There are also books which offer advice about clinical trials, vaccines for children and advice on how to access various ­government grants.

“We also have a book dealing with self-disclosure, which is aimed at parents who are HIV- positive. Usually people find it difficult to disclose their status to children and children have to understand why they need to take ARVs because they get tired of taking medication,” says the head of the SA Depression and Anxiety Group (Sadag), ­Elizabeth Matare.

The United Nations and the Economic Commission for ­Africa recently awarded Sadag the information and ­communication technology prize for health innovation for ­initiating the project, which is the first of its kind in the world.

“The world over, uneducated people are ignored on the road to health. It is for those people that The Speaking Book was created,” says Matare.

The books are bought by ­non-governmental organisations involved in healthcare issues and distributed free to ­communities.

They are aimed at ­communities with low literacy and are available in more than 15 ­languages including isiZulu, isiXhosa, Sepedi, Tshivenda and Setswana. They are also ­available internationally in Kiswahili, Portuguese, Mandarin and Spanish. A French version is ­being developed too. Matare says they are also working on a similar book in Braille to cater for visually impaired people.

The local language voice-overs were done by popular singer Zwai Bala, former Generations’ actress Rosie Motene and ­Motsweding FM presenter Tshepo Maseko.

Taele says that in a society overwhelmed by depression as a result of poverty, crime and HIV, The Speaking Book is a welcome intervention.

“Sometimes when people are depressed they don’t want to talk to anyone. We (caregivers) also need counselling. But sometimes we just don’t do it,” she says.

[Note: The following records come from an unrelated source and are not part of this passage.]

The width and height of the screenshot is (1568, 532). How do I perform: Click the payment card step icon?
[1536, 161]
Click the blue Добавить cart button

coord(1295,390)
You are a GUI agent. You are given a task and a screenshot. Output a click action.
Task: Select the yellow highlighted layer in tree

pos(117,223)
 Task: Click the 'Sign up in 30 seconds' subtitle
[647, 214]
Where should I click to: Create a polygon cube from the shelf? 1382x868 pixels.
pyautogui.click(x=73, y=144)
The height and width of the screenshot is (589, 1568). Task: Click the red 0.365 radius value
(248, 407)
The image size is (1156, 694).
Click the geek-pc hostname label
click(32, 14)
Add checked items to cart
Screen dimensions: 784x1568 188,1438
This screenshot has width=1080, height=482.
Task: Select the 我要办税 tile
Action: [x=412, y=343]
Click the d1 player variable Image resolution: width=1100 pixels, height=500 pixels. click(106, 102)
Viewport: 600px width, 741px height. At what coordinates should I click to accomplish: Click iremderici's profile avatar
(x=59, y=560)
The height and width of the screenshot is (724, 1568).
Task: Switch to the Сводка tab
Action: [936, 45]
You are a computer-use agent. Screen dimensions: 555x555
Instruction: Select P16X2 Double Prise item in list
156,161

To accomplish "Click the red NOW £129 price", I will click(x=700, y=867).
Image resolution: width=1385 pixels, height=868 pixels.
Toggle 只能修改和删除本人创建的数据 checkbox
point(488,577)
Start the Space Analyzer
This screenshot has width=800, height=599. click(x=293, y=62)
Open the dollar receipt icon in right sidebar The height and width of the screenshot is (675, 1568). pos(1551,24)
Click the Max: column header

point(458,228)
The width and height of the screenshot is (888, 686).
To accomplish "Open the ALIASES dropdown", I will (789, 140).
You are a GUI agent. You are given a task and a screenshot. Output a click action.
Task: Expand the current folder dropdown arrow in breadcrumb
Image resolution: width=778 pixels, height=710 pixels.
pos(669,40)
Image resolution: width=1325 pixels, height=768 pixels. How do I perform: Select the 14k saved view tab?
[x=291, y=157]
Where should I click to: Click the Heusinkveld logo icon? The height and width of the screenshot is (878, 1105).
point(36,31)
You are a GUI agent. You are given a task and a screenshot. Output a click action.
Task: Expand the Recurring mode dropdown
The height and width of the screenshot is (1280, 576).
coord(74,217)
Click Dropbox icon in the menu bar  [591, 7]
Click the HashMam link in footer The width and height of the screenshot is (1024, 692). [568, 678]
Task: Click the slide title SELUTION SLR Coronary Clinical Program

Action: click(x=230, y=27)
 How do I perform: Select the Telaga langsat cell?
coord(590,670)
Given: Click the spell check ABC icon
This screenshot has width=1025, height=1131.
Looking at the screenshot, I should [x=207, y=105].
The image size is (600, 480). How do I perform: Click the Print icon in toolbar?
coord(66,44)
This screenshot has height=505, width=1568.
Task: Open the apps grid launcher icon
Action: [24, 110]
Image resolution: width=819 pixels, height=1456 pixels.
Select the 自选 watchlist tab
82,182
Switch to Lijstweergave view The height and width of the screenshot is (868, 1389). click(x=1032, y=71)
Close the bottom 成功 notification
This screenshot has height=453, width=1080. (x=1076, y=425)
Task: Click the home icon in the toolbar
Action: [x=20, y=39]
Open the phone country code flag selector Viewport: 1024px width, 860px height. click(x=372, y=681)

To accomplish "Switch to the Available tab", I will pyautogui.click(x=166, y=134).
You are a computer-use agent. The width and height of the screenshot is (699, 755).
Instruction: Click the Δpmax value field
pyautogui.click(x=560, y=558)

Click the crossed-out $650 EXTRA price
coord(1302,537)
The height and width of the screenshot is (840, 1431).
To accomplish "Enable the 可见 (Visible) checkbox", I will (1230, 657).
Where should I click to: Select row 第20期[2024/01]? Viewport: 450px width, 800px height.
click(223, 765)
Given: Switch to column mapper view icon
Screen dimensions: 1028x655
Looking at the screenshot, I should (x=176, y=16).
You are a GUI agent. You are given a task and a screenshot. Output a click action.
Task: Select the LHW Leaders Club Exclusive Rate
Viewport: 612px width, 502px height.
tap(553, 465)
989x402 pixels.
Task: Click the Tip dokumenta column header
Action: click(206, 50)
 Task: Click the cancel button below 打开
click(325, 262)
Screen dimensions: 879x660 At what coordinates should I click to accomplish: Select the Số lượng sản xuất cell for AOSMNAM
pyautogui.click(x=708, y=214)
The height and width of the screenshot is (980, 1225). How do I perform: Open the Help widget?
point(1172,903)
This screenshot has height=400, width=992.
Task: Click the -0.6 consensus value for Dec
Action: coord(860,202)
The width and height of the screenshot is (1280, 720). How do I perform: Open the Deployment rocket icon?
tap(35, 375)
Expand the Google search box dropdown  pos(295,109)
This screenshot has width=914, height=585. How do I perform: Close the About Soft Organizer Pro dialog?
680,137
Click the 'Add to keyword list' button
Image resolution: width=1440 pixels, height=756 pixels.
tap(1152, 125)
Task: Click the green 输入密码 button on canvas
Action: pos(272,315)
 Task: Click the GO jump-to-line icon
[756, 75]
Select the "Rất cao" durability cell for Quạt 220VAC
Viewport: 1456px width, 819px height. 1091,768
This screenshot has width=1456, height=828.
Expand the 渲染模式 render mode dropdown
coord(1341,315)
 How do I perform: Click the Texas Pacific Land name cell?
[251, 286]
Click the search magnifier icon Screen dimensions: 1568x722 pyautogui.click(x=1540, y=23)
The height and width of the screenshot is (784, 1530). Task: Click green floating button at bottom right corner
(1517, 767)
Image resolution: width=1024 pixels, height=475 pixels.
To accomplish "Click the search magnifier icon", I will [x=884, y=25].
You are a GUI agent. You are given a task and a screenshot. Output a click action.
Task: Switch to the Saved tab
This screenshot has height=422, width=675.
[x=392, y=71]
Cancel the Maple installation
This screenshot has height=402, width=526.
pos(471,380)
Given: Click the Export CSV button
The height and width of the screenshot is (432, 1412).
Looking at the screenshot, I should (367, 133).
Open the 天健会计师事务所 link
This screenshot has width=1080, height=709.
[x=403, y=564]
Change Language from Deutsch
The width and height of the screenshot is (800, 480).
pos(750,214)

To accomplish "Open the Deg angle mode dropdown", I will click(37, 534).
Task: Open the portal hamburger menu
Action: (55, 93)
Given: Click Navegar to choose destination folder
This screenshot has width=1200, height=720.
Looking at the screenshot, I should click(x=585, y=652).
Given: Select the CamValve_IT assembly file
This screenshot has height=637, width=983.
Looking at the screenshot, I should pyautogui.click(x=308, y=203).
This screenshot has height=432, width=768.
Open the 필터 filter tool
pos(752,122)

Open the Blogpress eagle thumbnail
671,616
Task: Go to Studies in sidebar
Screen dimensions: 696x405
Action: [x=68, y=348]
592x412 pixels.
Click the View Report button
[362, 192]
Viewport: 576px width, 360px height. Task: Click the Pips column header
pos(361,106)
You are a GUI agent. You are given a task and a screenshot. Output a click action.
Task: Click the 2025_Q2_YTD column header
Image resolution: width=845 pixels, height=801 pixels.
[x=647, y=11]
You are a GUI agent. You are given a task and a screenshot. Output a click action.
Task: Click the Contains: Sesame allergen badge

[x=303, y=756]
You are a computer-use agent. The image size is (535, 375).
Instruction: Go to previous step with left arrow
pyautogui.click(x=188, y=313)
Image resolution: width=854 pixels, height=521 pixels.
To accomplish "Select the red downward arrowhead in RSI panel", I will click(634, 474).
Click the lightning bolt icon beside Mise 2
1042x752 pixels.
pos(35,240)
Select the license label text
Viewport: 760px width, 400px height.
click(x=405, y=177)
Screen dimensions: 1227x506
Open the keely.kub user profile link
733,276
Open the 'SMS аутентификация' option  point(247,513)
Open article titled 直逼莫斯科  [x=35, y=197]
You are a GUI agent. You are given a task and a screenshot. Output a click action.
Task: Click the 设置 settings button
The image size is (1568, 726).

But that day, when a patient died in her arms, she knew that she couldn’t just ignore the flashbacks and feeling of
helplessness.

“I just sat down and paged through The Speaking Book. For a long time I sat there ­listening to the messages. I felt much better afterwards,” says Taele.

On a chilly afternoon, Irene Selebogo (27) sits on a sofa in the backyard shack she shares with her mom in ­Extension 12, Kagiso, reading and listening to The Speaking Book.

The voice prompts and ­colourful illustrations seem to fascinate Goitsimodimo, her 17-month-old son.
 
His face lights up as Motene’s voice crackles over the tiny speakers attached to the book’s cover.

“I’m not someone who will just pick up a book and read. I’m lazy to read. This book does the reading for me and has a lot of valuable information,” says Selebogo.

On the other side of the dimly lit shack, caregiver Boitumelo Tlhale (24) explains the content of the book dealing with HIV and depression to Molebogeng Tshetlhane (21).

Tlhale says The Speaking Book has made a world of ­difference in her work.

“Sometimes people are impatient to listen to us, especially when they are HIV-positive and in denial,” she says.

“But if they have this book, then they can receive advice and counselling in private until they are ready,” says Tlhale.

“This book is like a radio and so one doesn’t feel like someone is preaching to them.”